Carcinoma of the breast is the most common malignancy among women in North America, with 130,000 new cases in 1987. Approximately one in 11 women develop breast cancer in their lifetimes, causing this malignancy to be the second leading cause of cancer death among women in the United States, after lung cancer. Although the majority of women with breast cancer present with completely resectable disease, metastatic disease remains a formidable obstacle to cure. The use of adjuvant chemotherapy or hormonal therapy has definite positive impact on disease-free survival and overall survival in selected subsets of women with completely resected primary breast cancer, but a substantial proportion of women still relapse with metastatic disease (see, e.g., Fisher et al. (1986) J. Clin. Oncol. 4:929-941; "The Scottish trial", Lancet (1987) 2:171-175). In spite of the regularly induced objective responses induced by chemotherapy and hormonal therapy in appropriately selected patients, cure of metastatic breast cancer has not been achieved (see e.g., Aisner, et al. (187) J. Clin. Oncol. 5:1523-1533). To this end, many innovative treatment programs including the use of new agents, combinations of agents, high dose therapy (Henderson, ibid.) and increased dose intensity (Kernan et al. (1988) Clin. Invest. 259:3154-3157) have been assembled. Although improvements have been observed, routine achievement of complete remissions of metastatic disease, the first step toward cure, has not occurred. There remains a pressing need for new approaches to treatment.

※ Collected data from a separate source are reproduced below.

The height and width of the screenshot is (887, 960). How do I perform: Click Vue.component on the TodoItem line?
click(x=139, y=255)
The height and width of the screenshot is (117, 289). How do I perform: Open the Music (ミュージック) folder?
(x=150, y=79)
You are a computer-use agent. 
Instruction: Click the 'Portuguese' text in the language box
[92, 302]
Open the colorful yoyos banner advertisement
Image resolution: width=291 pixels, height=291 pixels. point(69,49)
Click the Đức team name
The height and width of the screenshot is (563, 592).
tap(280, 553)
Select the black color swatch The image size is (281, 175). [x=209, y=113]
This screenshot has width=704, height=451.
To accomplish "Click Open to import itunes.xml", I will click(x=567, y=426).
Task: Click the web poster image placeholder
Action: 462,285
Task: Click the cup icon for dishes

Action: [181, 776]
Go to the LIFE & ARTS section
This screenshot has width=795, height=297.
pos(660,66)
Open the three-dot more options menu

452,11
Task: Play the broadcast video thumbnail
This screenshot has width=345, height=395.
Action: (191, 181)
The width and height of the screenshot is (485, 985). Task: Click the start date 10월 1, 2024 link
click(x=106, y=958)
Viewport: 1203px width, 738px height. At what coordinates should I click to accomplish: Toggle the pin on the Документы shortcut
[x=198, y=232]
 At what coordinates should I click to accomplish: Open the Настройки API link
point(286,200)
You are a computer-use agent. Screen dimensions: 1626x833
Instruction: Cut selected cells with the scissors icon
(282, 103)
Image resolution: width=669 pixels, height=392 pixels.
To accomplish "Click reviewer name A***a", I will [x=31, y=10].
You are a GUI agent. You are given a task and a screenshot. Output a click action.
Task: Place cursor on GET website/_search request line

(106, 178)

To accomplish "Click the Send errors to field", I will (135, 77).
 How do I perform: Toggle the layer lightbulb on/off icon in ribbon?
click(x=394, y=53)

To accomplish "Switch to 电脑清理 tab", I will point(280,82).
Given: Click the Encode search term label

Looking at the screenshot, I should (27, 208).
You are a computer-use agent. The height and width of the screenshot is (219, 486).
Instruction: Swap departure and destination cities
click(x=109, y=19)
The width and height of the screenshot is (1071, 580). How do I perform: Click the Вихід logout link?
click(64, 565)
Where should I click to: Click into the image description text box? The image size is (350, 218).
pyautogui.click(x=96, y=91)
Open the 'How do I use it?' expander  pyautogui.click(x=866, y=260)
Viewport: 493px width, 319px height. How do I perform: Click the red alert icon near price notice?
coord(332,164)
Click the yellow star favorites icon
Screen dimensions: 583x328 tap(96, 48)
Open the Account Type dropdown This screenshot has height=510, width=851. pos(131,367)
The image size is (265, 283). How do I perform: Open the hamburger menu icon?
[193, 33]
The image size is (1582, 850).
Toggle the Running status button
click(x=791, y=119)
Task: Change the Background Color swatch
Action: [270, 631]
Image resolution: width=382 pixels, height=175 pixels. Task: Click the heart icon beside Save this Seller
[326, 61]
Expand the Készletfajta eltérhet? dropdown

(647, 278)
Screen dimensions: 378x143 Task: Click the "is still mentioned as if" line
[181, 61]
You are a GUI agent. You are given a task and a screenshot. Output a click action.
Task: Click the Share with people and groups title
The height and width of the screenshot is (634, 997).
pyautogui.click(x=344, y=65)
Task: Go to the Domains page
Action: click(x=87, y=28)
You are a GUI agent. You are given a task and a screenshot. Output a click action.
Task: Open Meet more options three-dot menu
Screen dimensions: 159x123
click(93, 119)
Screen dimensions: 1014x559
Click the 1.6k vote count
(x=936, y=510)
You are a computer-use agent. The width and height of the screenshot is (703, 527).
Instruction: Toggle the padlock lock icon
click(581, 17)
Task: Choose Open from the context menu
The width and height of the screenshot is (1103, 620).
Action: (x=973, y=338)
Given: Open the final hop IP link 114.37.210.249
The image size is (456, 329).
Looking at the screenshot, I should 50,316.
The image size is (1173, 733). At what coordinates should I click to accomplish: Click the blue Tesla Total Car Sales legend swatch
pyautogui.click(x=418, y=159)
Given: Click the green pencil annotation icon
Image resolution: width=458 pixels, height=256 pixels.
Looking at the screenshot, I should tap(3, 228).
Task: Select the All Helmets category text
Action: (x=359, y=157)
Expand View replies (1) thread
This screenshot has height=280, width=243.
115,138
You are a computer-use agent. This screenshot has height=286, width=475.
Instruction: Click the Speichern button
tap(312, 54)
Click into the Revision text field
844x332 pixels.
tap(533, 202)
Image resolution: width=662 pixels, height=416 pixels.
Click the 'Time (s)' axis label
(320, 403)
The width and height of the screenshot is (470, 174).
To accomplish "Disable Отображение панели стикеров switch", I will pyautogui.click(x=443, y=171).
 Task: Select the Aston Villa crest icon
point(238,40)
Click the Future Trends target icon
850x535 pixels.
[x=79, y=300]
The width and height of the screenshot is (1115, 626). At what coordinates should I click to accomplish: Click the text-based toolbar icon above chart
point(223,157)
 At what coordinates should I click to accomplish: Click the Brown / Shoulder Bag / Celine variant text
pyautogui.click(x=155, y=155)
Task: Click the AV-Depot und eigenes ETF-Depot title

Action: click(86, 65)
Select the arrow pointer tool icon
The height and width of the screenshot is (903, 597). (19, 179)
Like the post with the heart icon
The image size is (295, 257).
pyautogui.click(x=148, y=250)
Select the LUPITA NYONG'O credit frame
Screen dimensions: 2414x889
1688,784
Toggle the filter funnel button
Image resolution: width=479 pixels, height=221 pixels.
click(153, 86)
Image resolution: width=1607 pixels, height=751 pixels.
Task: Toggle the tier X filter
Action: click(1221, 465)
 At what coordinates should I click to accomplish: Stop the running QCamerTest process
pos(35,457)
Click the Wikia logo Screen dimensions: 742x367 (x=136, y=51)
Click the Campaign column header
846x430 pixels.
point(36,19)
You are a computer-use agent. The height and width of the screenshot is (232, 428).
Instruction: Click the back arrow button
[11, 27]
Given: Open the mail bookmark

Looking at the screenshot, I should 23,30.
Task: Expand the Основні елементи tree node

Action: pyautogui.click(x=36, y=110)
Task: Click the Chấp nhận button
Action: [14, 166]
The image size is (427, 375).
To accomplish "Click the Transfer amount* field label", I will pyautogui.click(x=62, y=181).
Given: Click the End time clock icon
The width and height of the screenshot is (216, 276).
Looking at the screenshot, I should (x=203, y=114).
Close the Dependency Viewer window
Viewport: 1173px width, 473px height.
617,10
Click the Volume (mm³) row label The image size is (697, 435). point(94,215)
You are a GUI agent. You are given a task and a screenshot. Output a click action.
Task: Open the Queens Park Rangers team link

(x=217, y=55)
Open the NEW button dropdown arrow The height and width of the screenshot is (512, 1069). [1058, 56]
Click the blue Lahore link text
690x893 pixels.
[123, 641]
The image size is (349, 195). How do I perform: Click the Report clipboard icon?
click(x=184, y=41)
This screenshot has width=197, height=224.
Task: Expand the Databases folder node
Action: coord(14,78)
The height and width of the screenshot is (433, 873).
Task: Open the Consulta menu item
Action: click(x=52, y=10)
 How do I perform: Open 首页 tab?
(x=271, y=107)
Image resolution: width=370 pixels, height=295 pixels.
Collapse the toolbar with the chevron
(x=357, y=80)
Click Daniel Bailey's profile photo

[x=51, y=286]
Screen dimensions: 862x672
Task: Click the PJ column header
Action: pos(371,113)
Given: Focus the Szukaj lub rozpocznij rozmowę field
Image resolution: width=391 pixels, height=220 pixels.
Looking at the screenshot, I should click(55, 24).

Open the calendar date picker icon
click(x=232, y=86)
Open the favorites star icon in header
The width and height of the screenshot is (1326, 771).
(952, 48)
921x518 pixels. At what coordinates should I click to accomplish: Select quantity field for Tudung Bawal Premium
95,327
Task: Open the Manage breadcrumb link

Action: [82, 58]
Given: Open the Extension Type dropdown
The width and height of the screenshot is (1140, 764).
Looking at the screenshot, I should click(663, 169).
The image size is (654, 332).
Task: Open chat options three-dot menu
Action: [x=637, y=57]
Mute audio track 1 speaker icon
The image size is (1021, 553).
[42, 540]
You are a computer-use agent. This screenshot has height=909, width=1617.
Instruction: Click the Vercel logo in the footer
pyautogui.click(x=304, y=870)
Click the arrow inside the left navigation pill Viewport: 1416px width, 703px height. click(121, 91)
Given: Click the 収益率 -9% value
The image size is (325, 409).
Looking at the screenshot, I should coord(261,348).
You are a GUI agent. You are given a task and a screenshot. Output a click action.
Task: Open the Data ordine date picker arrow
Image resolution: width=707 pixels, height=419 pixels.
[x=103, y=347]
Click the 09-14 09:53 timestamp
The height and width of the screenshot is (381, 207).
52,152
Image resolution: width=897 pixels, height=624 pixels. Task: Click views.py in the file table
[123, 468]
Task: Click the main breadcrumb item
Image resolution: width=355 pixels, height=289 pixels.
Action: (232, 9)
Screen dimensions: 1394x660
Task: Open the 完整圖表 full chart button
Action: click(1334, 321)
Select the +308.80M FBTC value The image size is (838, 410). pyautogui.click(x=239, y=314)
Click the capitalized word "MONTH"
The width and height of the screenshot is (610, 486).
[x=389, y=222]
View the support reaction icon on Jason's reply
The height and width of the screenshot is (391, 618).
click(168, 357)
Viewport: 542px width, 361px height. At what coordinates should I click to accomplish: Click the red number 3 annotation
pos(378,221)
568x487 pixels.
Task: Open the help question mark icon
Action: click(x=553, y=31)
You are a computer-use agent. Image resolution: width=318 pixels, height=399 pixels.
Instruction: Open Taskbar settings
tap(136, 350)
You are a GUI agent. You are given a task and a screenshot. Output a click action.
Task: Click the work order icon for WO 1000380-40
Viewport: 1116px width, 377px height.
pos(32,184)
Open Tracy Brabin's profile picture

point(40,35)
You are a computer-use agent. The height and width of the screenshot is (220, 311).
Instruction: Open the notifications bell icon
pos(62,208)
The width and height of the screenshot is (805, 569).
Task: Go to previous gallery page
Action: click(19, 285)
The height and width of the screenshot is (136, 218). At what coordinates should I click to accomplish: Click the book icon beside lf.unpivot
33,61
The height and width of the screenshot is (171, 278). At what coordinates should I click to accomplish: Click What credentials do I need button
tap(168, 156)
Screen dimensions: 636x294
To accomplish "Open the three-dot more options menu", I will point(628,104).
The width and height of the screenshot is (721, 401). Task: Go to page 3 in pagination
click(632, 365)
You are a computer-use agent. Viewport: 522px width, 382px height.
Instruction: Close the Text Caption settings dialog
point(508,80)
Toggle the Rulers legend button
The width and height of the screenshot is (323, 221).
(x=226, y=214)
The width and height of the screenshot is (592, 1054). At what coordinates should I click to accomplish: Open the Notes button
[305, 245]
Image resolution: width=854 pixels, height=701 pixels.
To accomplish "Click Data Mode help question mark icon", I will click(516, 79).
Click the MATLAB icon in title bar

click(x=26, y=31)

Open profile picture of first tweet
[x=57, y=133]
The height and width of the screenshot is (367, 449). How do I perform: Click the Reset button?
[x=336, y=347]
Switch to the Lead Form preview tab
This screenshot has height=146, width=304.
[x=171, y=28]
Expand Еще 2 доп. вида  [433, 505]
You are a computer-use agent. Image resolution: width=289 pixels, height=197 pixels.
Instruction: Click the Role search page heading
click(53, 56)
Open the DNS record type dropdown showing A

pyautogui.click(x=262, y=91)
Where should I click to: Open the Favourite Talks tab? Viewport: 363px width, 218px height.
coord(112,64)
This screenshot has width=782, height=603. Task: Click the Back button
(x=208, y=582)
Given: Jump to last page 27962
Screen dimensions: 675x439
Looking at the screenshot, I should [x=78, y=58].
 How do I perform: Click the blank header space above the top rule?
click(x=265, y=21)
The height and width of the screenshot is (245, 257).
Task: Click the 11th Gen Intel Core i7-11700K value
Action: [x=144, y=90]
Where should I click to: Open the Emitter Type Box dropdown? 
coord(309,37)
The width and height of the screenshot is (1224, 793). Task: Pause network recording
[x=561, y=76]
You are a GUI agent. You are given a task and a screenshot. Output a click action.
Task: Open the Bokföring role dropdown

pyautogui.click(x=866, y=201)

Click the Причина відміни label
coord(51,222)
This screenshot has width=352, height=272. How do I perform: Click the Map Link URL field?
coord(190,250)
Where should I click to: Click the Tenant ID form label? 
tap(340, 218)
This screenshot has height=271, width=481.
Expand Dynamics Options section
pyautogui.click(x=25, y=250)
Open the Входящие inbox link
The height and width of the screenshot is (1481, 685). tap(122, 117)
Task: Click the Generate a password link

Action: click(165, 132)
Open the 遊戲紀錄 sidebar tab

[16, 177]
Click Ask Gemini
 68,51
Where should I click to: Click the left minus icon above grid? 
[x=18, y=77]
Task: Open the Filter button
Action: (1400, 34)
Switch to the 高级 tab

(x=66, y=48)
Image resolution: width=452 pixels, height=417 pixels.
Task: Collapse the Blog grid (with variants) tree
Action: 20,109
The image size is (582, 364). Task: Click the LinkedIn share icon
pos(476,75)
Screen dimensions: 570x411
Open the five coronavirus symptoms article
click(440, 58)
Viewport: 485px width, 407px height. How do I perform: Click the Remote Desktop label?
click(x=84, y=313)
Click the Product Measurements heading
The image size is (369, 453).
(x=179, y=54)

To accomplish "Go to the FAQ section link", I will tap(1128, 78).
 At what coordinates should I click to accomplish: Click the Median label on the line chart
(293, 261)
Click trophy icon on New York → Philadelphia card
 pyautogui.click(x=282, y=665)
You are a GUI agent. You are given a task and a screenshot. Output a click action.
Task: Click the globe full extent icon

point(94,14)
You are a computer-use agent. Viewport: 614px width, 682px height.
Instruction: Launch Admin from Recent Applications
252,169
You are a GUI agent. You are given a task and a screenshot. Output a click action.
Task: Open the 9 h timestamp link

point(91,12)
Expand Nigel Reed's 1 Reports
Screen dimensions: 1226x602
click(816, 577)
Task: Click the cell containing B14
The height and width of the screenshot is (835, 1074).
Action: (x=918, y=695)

The Fv fragment of an immunoglobulin molecule from IgM, and on rare occasions IgG or IgA, is produced by proteolytic cleavage and includes a non-covalent V.sub.H -V.sub.L heterodimer representing an intact antigen binding site. A single chain Fv (sFv) polypeptide is a covalently linked V.sub.H -V.sub.L heterodimer which is expressed from a gene fusion including V.sub.H - and V.sub.L -encoding genes connected by a peptide-encoding linker. See Huston et al., 1988, Proc. Nat. Aca. Sci. 85: 5879, hereby incorporated by reference.
U.S. Pat. No. 4,753,894 discloses murine monoclonal antibodies which bind selectively to human breast cancer cells and, when conjugated to ricin A chain, exhibit a TCID 50% against at least one of MCF-7, CAMA-1, SKBR-3, or BT-20 cells of less than about 10 nM. The SKBR-3 cell line is recognized specifically by the monoclonal antibody 520C9. The antibody designated 520C9 is secreted by a murine hybridoma and is now known to recognize c-erbB-2 (Ring et al., 1991, Molecular Immunology 28:915).